## Written task:
Could you change every "Screen dimensions" in the records below to "Display size" and leave the rest of the lines exactly as they are?

++++ Dataset records ++++

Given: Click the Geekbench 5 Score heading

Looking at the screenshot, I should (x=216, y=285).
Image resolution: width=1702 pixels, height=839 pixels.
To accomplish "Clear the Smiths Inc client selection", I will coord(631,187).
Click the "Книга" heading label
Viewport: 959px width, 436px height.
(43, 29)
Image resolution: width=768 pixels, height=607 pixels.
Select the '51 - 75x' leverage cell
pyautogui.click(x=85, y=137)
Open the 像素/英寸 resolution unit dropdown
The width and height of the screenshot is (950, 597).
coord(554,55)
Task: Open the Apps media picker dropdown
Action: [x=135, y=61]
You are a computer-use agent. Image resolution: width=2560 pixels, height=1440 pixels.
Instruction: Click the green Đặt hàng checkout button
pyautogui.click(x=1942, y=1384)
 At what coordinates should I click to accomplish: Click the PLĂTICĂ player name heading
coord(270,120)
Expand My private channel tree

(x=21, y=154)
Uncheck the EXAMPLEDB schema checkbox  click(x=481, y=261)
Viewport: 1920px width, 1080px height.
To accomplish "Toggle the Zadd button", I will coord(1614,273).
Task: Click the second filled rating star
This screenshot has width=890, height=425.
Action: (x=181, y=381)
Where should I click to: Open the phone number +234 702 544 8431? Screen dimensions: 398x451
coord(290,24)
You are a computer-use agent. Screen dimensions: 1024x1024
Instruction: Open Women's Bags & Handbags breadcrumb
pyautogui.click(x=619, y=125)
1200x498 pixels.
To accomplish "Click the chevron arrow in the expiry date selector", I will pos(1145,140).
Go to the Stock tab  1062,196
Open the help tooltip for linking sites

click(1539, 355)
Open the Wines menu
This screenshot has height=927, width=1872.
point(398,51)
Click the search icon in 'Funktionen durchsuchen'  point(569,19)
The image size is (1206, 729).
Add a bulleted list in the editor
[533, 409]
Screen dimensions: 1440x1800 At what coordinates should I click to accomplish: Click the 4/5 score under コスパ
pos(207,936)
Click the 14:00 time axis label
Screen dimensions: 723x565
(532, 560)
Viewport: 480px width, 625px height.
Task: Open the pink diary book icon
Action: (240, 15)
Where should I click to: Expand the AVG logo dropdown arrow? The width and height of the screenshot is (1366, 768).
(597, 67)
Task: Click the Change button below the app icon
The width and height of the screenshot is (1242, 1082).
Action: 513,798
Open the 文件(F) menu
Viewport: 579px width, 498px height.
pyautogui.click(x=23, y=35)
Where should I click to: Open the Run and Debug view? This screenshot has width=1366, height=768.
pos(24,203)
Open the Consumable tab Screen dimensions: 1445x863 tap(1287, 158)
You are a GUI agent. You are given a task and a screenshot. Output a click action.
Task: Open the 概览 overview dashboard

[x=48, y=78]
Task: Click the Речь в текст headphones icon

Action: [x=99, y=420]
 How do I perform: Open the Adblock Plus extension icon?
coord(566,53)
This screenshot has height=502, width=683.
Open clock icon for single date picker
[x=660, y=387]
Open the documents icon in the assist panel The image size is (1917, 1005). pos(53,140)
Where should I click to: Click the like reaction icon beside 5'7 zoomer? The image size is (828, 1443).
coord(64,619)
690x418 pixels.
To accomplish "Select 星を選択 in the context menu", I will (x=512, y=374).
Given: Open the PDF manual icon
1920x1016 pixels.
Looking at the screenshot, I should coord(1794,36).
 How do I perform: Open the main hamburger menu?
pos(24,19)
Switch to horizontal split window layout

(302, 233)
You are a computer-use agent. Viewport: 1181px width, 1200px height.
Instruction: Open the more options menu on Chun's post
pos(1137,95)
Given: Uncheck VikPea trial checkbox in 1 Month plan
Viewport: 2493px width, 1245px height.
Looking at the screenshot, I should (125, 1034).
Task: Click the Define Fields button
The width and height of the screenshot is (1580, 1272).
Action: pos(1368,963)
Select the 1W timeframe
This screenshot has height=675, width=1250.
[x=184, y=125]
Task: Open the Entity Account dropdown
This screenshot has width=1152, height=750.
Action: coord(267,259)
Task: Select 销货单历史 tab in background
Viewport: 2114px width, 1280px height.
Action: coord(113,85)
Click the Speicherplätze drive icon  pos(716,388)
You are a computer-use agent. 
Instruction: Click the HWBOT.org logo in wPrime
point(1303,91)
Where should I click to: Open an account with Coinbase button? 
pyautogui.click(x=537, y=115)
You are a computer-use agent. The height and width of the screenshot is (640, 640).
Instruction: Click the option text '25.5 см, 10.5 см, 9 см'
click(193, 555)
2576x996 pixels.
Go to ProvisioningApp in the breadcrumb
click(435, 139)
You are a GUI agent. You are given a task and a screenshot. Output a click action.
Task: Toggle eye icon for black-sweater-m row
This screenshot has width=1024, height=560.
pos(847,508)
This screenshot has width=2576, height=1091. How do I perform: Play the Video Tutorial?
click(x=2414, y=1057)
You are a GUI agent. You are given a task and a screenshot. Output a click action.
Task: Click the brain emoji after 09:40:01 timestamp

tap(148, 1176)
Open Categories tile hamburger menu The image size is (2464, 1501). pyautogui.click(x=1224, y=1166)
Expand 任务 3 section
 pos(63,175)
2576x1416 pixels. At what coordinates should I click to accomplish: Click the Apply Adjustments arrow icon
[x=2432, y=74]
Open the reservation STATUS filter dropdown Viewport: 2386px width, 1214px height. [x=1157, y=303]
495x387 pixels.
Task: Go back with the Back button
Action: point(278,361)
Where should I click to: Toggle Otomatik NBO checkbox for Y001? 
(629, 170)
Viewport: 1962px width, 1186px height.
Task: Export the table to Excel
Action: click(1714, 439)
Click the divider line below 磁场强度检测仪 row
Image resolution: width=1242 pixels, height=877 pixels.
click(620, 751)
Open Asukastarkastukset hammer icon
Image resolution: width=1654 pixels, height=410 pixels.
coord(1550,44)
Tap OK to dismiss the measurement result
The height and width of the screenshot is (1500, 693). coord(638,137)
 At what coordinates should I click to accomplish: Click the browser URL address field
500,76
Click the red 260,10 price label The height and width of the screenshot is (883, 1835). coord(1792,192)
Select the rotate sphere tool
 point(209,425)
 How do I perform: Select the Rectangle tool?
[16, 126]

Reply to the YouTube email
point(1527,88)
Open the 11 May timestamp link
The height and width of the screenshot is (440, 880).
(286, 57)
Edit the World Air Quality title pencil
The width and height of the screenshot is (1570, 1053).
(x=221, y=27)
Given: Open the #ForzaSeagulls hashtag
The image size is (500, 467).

++++

## Answer for this exercise:
Given: Click the Geekbench 5 Score heading

Looking at the screenshot, I should (x=216, y=285).
Image resolution: width=1702 pixels, height=839 pixels.
To accomplish "Clear the Smiths Inc client selection", I will coord(631,187).
Click the "Книга" heading label
Viewport: 959px width, 436px height.
(43, 29)
Image resolution: width=768 pixels, height=607 pixels.
Select the '51 - 75x' leverage cell
pyautogui.click(x=85, y=137)
Open the 像素/英寸 resolution unit dropdown
The width and height of the screenshot is (950, 597).
coord(554,55)
Task: Open the Apps media picker dropdown
Action: [x=135, y=61]
You are a computer-use agent. Image resolution: width=2560 pixels, height=1440 pixels.
Instruction: Click the green Đặt hàng checkout button
pyautogui.click(x=1942, y=1384)
 At what coordinates should I click to accomplish: Click the PLĂTICĂ player name heading
coord(270,120)
Expand My private channel tree

(x=21, y=154)
Uncheck the EXAMPLEDB schema checkbox  click(x=481, y=261)
Viewport: 1920px width, 1080px height.
To accomplish "Toggle the Zadd button", I will coord(1614,273).
Task: Click the second filled rating star
This screenshot has width=890, height=425.
Action: (x=181, y=381)
Where should I click to: Open the phone number +234 702 544 8431? Display size: 398x451
coord(290,24)
You are a computer-use agent. Display size: 1024x1024
Instruction: Open Women's Bags & Handbags breadcrumb
pyautogui.click(x=619, y=125)
1200x498 pixels.
To accomplish "Click the chevron arrow in the expiry date selector", I will pos(1145,140).
Go to the Stock tab  1062,196
Open the help tooltip for linking sites

click(1539, 355)
Open the Wines menu
This screenshot has height=927, width=1872.
point(398,51)
Click the search icon in 'Funktionen durchsuchen'  point(569,19)
The image size is (1206, 729).
Add a bulleted list in the editor
[533, 409]
Display size: 1440x1800 At what coordinates should I click to accomplish: Click the 4/5 score under コスパ
pos(207,936)
Click the 14:00 time axis label
Display size: 723x565
(532, 560)
Viewport: 480px width, 625px height.
Task: Open the pink diary book icon
Action: (240, 15)
Where should I click to: Expand the AVG logo dropdown arrow? The width and height of the screenshot is (1366, 768).
(597, 67)
Task: Click the Change button below the app icon
The width and height of the screenshot is (1242, 1082).
Action: 513,798
Open the 文件(F) menu
Viewport: 579px width, 498px height.
pyautogui.click(x=23, y=35)
Where should I click to: Open the Run and Debug view? This screenshot has width=1366, height=768.
pos(24,203)
Open the Consumable tab Display size: 1445x863 tap(1287, 158)
You are a GUI agent. You are given a task and a screenshot. Output a click action.
Task: Open the 概览 overview dashboard

[x=48, y=78]
Task: Click the Речь в текст headphones icon

Action: [x=99, y=420]
 How do I perform: Open the Adblock Plus extension icon?
coord(566,53)
This screenshot has height=502, width=683.
Open clock icon for single date picker
[x=660, y=387]
Open the documents icon in the assist panel The image size is (1917, 1005). pos(53,140)
Where should I click to: Click the like reaction icon beside 5'7 zoomer? The image size is (828, 1443).
coord(64,619)
690x418 pixels.
To accomplish "Select 星を選択 in the context menu", I will (x=512, y=374).
Given: Open the PDF manual icon
1920x1016 pixels.
Looking at the screenshot, I should coord(1794,36).
 How do I perform: Open the main hamburger menu?
pos(24,19)
Switch to horizontal split window layout

(302, 233)
You are a computer-use agent. Viewport: 1181px width, 1200px height.
Instruction: Open the more options menu on Chun's post
pos(1137,95)
Given: Uncheck VikPea trial checkbox in 1 Month plan
Viewport: 2493px width, 1245px height.
Looking at the screenshot, I should (125, 1034).
Task: Click the Define Fields button
The width and height of the screenshot is (1580, 1272).
Action: pos(1368,963)
Select the 1W timeframe
This screenshot has height=675, width=1250.
[x=184, y=125]
Task: Open the Entity Account dropdown
This screenshot has width=1152, height=750.
Action: coord(267,259)
Task: Select 销货单历史 tab in background
Viewport: 2114px width, 1280px height.
Action: coord(113,85)
Click the Speicherplätze drive icon  pos(716,388)
You are a computer-use agent. 
Instruction: Click the HWBOT.org logo in wPrime
point(1303,91)
Where should I click to: Open an account with Coinbase button? 
pyautogui.click(x=537, y=115)
You are a computer-use agent. The height and width of the screenshot is (640, 640).
Instruction: Click the option text '25.5 см, 10.5 см, 9 см'
click(193, 555)
2576x996 pixels.
Go to ProvisioningApp in the breadcrumb
click(435, 139)
You are a GUI agent. You are given a task and a screenshot. Output a click action.
Task: Toggle eye icon for black-sweater-m row
This screenshot has width=1024, height=560.
pos(847,508)
This screenshot has width=2576, height=1091. How do I perform: Play the Video Tutorial?
click(x=2414, y=1057)
You are a GUI agent. You are given a task and a screenshot. Output a click action.
Task: Click the brain emoji after 09:40:01 timestamp

tap(148, 1176)
Open Categories tile hamburger menu The image size is (2464, 1501). pyautogui.click(x=1224, y=1166)
Expand 任务 3 section
 pos(63,175)
2576x1416 pixels. At what coordinates should I click to accomplish: Click the Apply Adjustments arrow icon
[x=2432, y=74]
Open the reservation STATUS filter dropdown Viewport: 2386px width, 1214px height. [x=1157, y=303]
495x387 pixels.
Task: Go back with the Back button
Action: point(278,361)
Where should I click to: Toggle Otomatik NBO checkbox for Y001? 
(629, 170)
Viewport: 1962px width, 1186px height.
Task: Export the table to Excel
Action: click(1714, 439)
Click the divider line below 磁场强度检测仪 row
Image resolution: width=1242 pixels, height=877 pixels.
click(620, 751)
Open Asukastarkastukset hammer icon
Image resolution: width=1654 pixels, height=410 pixels.
coord(1550,44)
Tap OK to dismiss the measurement result
The height and width of the screenshot is (1500, 693). coord(638,137)
 At what coordinates should I click to accomplish: Click the browser URL address field
500,76
Click the red 260,10 price label The height and width of the screenshot is (883, 1835). coord(1792,192)
Select the rotate sphere tool
 point(209,425)
 How do I perform: Select the Rectangle tool?
[16, 126]

Reply to the YouTube email
point(1527,88)
Open the 11 May timestamp link
The height and width of the screenshot is (440, 880).
(286, 57)
Edit the World Air Quality title pencil
The width and height of the screenshot is (1570, 1053).
(x=221, y=27)
Given: Open the #ForzaSeagulls hashtag
The image size is (500, 467).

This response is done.